Thanks for the link. I'm not sure I'll ever find one that costs less than £20 
It seems my package is not moving at all, I decided to buy a new digital ph device to get some measurements. Calibrated it and started testing a few hours ago:
Before CO2 = 7.22 Ph
1 hr = 6.77 
2 hr = 6.58 (lights on).

With a KH of 4 this puts me at 31 ppm CO2 after 2 hours (and 7 ppm to start with). Since my KH is dropping fast in the new setup, I need further testing / tweaking CO2 the next couple of weeks / months.
Will keep testing the rest of the day, and crank it up a bit tomorrow


----------



## jaypeecee (21 Mar 2020)

kilnakorr said:


> Thanks for the link. I'm not sure I'll ever find one that costs less than £20
> It seems my package is not moving at all, I decided to buy a new digital ph device to get some measurements. Calibrated it and started testing a few hours ago:
> Before CO2 = 7.22 Ph
> 1 hr = 6.77
> ...



Hi @kilnakorr 

Thanks for the update.

Some people have paid less than £20 from eBay. But then run into inaccuracies, etc. I'd be interested in knowing which manufacturer and model number you chose. But, obviously, if you'd rather not say, then no problem.

So, you now have some measurements. I would suggest that 31 ppm CO2 after 2 hours is pretty good. You'll no doubt be aware that the well-known KH/pH/CO2 table is not 100% accurate. That's because other ions and compounds affect the water chemistry. I'll be interested to know at what level the CO2 stabilized with lights on.



kilnakorr said:


> Having new soil in tank so kh/ph is not an option as this would read 200-300ppm co2.



What happened about the CO2 from the soil substrate? How did you derive the figure of 200-300ppm CO2?

Is your water KH reasonably stable now and what figure(s) are you seeing?

JPC


----------



## kilnakorr (21 Mar 2020)

Hey @jaypeecee

It's not that I won't tell you the brand of ph-probe. It's just not posdible as it's not mentioned or visible anywhere which is why I mentioned it being some cheap chinese thing -£28.

The 200-300 ppm CO2 would be from the KH/PH/CO2 relation chart.

I do however think the green dropchecker in the morning was due to more trapped gasses in the soil from the first water added to the tank. As my KH is still dropping the CO2 from that reaction has no problem leaving the tank at same rate.

The rest of the measurements today:

3 hr = 6.58
4 hr = 6.50
6 hr = 6.50
8 hr = 6.51 (lights off).

seems 6.5 is where the curve flatlines at my current injection rate. This should mean a concentration of 40 ppm CO2. However, my start would also be 7.xx ppm CO2, which I believe is false. At this point, the new soil is having to much an impact of PH and KH to be useful in estimating CO2 concentration.

KH are not stable. Tap water KH is 12, and tank is 4, so quite a drop in a few days.

Will do a 50% waterchange tomorrow and check PH/KH after being mixed for a while. Then a new day of testing PH


----------



## jaypeecee (22 Mar 2020)

kilnakorr said:


> At this point, the new soil is having to much an impact of PH and KH to be useful in estimating CO2 concentration.

### SUPPLIED DATA
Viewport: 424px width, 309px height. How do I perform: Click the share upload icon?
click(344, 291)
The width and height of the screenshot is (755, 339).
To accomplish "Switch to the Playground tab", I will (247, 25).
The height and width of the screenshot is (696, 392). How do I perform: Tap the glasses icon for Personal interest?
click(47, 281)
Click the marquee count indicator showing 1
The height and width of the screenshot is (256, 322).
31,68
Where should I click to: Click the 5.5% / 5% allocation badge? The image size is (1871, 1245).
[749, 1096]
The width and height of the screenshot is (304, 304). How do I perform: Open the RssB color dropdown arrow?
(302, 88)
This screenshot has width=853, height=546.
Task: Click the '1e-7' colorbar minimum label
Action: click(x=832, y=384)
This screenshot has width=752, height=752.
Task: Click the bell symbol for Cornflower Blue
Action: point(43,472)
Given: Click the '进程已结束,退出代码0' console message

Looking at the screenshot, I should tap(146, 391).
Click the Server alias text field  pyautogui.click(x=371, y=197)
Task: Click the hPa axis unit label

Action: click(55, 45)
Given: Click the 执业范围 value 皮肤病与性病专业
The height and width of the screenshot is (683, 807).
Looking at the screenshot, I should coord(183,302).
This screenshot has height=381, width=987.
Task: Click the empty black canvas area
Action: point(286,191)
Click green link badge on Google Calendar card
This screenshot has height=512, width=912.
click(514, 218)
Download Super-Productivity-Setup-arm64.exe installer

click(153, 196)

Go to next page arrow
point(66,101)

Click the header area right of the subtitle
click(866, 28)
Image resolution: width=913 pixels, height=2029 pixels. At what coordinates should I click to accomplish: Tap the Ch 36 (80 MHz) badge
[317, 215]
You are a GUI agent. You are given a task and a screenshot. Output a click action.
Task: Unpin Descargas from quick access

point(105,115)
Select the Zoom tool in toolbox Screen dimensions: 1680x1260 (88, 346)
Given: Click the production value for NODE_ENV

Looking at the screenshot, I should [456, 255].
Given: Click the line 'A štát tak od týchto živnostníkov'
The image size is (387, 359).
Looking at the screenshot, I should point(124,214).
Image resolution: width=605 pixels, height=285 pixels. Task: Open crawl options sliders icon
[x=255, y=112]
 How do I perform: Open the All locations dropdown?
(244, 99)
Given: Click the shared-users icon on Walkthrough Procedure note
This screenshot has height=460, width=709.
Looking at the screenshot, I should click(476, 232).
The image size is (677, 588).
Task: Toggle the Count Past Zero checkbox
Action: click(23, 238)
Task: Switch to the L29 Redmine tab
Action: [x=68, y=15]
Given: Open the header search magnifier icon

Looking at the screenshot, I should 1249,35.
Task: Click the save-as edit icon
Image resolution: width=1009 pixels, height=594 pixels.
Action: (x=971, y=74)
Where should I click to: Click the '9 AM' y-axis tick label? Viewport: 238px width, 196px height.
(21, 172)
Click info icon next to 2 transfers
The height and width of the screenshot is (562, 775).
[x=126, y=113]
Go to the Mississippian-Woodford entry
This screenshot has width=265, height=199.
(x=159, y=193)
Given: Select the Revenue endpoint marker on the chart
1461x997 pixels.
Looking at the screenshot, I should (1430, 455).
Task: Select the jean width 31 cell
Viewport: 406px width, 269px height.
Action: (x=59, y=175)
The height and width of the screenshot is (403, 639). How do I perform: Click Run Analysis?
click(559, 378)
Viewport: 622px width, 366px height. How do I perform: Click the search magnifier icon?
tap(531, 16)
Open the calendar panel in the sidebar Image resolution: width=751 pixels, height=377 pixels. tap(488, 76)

### DIRECTIONS FOR THIS TASK
In the aquarium CO2 thread, what KH value is given for the tap water? The material comes from a separate source, unrelated to the aquarium CO2 thread.

### WRITTEN SOLUTION
The tap water KH is 12.